*YOUR OBJECTIVE:*
Each entry below must come back exactly as written, without its pictures.

*Stored data entries:*
___

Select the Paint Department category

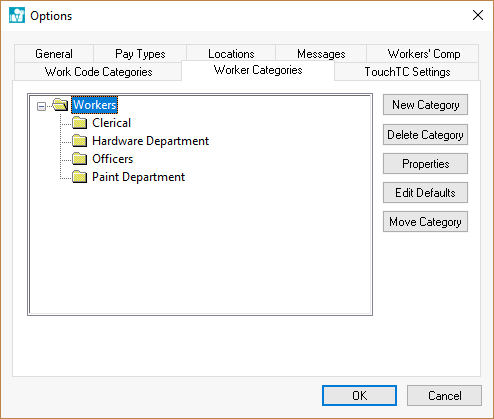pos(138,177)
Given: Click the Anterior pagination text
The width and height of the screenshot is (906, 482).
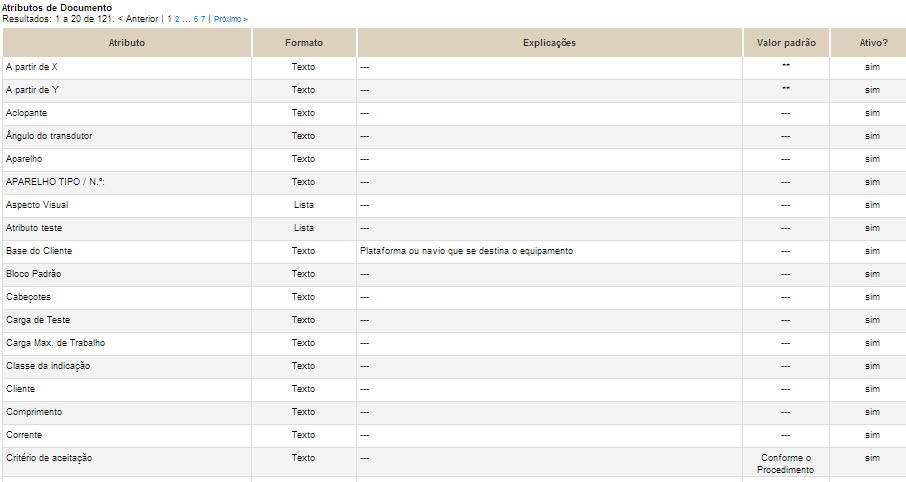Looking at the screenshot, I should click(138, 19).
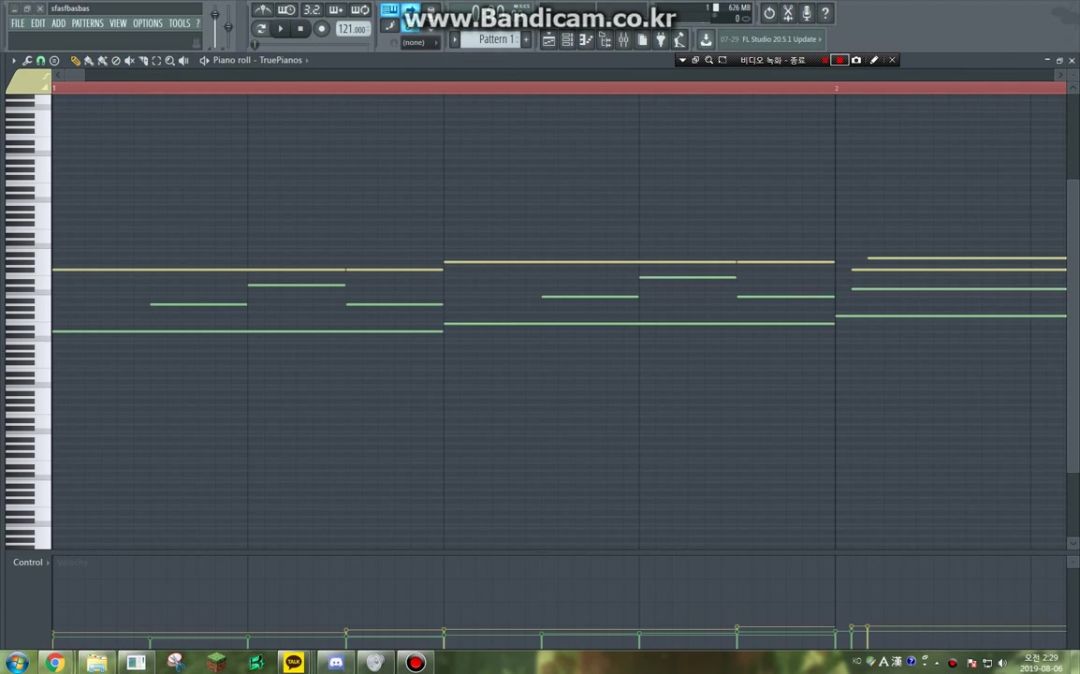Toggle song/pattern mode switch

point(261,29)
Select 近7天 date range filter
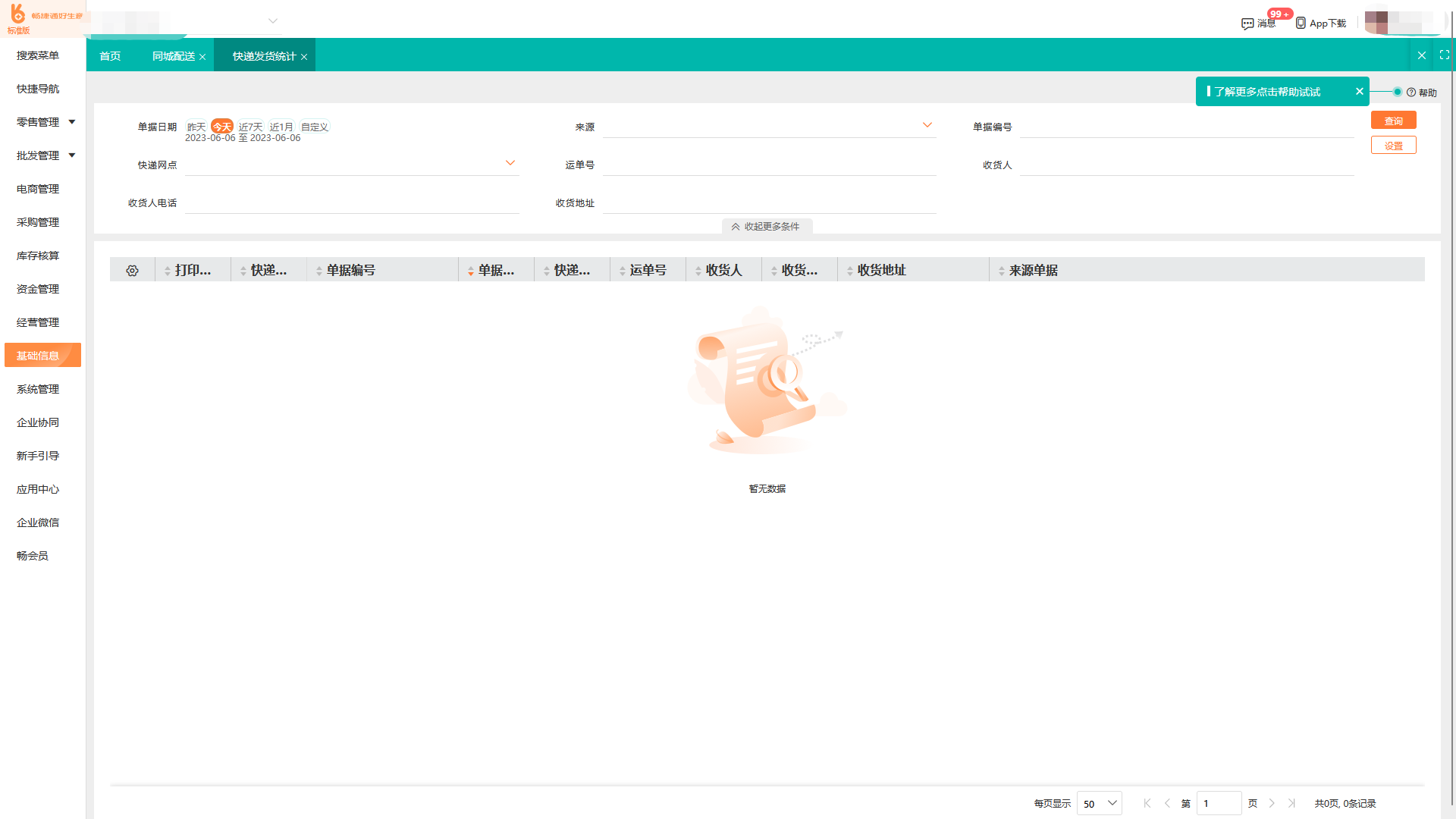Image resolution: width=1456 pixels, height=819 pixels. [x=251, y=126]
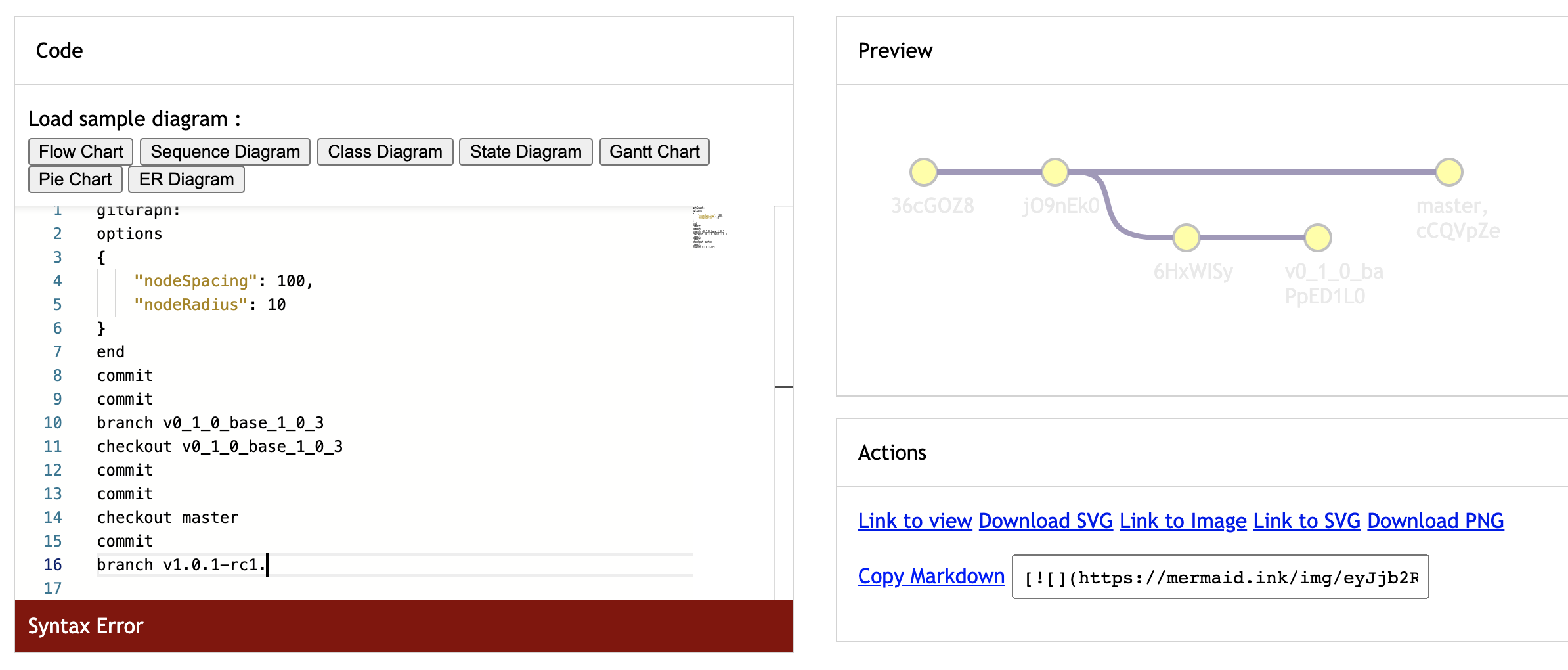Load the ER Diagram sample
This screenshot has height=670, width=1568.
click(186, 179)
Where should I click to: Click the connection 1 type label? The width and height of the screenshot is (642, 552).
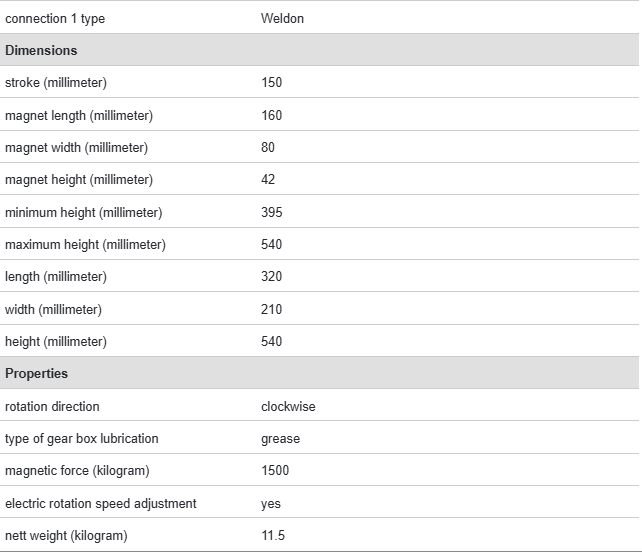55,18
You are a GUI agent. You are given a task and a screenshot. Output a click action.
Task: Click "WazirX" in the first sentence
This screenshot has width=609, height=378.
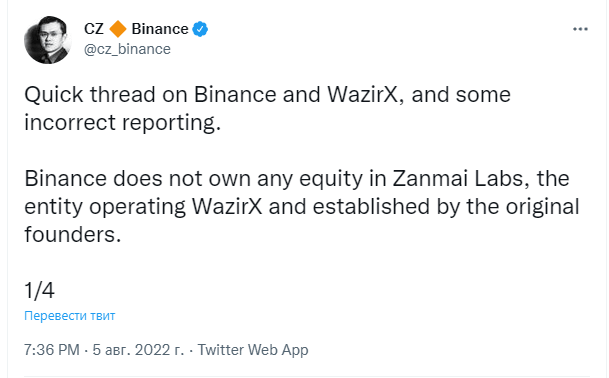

___

*RESPONSE TO THIS EXERCISE:*
Select the Paint Department category

pos(138,177)
Given: Click the Anterior pagination text
The width and height of the screenshot is (906, 482).
Looking at the screenshot, I should click(138, 19).
Toggle song/pattern mode switch

point(261,29)
Select 近7天 date range filter
Image resolution: width=1456 pixels, height=819 pixels. [x=251, y=126]
Load the ER Diagram sample
This screenshot has height=670, width=1568.
click(186, 179)
Where should I click to: Click the connection 1 type label? The width and height of the screenshot is (642, 552).
55,18
You are a GUI agent. You are given a task and a screenshot. Output a click action.
Task: Click "WazirX" in the first sentence
This screenshot has width=609, height=378.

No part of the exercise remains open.